In 1731, the electoral court in Dresden engaged the celebrity couple. Hasse was appointed maestro di cappella and in charge of music and opera at the court, and Faustina charged with performing the compositions of her husband. Receiving a combined salary of 6000 Thalers — the average annual income of a medical professional in Saxony at that time was a mere 200 Thalers — the couple would remain in Dresden for over 30 years. Hasse’s first production for Dresden was the opera Cleofide, based on a libretto adapted from Metastasio. Exquisitely crafted and custom designed for Faustina’s voice and acting style, Cleofide was the musical and social high point of the Dresden opera season. Even J.S. Bach and his eldest son traveled from Leipzig to hear the premiere. Over the years, Hasse composed roughly 100 Operas, and Faustina continued to awe audiences in Dresden and elsewhere. Although both Hasse and Faustina engaged in extramarital affairs — most notably is Faustina’s conquest of the elector Augustus II of Dresden — their marriage was nevertheless a happy one and produced three children.

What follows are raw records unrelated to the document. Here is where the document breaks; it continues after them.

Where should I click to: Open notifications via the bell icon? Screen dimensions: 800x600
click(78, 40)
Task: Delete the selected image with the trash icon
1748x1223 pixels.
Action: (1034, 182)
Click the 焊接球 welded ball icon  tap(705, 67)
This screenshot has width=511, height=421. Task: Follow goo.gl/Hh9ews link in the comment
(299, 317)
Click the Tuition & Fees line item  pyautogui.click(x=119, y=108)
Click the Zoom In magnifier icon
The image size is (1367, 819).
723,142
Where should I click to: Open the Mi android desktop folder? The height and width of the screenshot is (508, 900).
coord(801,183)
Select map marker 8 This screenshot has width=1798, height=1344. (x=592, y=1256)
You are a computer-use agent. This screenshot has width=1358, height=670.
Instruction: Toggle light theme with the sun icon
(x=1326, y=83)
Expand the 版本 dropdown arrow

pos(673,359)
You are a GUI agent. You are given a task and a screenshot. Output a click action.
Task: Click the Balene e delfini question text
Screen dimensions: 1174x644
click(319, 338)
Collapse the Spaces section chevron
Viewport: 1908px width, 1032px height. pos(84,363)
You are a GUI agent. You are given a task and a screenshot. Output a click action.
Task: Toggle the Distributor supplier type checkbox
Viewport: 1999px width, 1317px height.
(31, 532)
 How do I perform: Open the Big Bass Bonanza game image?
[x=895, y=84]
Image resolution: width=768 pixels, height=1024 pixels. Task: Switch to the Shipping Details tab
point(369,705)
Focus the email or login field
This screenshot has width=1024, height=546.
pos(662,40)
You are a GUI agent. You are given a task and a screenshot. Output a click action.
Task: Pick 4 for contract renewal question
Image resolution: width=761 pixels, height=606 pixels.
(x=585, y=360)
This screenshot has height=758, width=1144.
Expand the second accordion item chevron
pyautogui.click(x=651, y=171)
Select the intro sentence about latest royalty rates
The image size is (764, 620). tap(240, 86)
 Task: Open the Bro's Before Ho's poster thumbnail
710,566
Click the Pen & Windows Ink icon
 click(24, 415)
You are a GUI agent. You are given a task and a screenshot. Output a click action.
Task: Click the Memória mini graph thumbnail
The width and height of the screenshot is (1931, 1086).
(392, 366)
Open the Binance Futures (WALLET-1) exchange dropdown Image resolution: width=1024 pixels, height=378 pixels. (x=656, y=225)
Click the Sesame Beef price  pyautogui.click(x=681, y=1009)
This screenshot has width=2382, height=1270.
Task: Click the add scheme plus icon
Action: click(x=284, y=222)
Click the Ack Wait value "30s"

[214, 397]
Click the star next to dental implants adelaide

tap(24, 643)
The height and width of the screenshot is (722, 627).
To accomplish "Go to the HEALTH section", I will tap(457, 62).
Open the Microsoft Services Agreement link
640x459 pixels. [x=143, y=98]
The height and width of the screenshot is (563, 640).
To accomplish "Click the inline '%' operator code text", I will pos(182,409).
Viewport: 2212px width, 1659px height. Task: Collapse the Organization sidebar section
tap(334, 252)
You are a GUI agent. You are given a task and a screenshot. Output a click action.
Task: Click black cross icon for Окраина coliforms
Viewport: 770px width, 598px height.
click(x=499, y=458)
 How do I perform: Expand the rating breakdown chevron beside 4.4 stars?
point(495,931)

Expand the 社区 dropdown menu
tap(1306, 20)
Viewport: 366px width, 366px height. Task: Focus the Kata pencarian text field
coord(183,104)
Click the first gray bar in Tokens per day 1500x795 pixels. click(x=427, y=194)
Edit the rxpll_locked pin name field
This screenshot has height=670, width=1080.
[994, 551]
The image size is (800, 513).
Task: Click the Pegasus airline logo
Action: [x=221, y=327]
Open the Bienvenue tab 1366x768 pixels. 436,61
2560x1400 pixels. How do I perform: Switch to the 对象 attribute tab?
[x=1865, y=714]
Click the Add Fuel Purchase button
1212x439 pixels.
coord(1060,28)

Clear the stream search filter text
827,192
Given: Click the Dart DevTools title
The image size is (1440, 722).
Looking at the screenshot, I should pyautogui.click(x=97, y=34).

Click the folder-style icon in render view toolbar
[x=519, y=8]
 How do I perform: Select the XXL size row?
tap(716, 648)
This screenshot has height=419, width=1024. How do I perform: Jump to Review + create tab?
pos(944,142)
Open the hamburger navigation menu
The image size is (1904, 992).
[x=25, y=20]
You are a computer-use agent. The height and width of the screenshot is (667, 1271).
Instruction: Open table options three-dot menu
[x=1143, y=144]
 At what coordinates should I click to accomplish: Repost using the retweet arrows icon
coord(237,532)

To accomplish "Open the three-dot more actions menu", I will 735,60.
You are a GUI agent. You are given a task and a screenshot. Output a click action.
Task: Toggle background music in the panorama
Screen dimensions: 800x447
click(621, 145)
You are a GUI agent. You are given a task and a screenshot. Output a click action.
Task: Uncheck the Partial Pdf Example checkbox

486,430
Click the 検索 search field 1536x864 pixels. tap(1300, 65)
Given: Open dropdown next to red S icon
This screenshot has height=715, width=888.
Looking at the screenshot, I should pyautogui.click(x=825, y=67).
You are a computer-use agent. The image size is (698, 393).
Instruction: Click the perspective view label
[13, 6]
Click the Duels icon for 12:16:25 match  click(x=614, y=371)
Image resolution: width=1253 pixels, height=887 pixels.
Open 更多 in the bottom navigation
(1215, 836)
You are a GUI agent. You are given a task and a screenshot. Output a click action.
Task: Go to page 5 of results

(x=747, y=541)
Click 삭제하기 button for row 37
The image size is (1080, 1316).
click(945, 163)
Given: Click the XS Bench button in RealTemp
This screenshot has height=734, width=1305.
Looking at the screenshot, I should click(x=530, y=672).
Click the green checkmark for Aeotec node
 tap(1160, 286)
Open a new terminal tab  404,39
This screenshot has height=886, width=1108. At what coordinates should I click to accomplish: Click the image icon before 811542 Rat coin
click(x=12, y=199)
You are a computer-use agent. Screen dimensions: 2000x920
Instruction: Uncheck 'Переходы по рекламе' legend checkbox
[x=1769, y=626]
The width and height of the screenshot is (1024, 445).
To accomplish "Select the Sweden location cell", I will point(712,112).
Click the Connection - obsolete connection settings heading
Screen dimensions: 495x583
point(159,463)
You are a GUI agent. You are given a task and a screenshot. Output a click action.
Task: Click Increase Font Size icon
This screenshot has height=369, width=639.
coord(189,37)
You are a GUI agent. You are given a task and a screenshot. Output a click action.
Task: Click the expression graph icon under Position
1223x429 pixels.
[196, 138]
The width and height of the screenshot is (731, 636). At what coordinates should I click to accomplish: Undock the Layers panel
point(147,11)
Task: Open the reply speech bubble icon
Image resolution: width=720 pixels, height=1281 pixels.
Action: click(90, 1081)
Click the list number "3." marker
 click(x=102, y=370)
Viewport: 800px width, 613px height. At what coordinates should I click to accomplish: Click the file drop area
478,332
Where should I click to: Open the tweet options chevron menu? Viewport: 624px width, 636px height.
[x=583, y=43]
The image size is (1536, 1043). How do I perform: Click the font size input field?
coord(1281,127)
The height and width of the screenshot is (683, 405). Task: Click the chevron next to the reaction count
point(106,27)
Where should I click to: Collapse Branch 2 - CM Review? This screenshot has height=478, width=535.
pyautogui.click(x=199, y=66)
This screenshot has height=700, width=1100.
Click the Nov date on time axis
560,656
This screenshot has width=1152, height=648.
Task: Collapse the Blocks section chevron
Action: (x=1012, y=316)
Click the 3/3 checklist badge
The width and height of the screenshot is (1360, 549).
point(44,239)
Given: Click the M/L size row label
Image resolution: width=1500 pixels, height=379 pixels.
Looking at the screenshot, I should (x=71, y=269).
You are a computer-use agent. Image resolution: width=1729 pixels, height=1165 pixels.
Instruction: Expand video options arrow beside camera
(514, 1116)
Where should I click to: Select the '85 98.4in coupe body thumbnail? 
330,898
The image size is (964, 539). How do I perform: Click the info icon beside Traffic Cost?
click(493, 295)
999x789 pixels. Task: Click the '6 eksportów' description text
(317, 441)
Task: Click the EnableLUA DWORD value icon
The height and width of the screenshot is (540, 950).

Even the great Metastasio pronounced them “truly an exquisite couple”. Faustina retired from the stage in 1753, and when Prussian forces bombarded the city of Dresden in 1760, the opera house was destroyed along with all of Hasse’s musical manuscripts. The couple quickly moved to Vienna, where they remained until 1775 before retiring in the city of Venice. Faustina died in 1781 aged eighty-four, and Hasse not long thereafter, also at the ripe old age of eighty-four.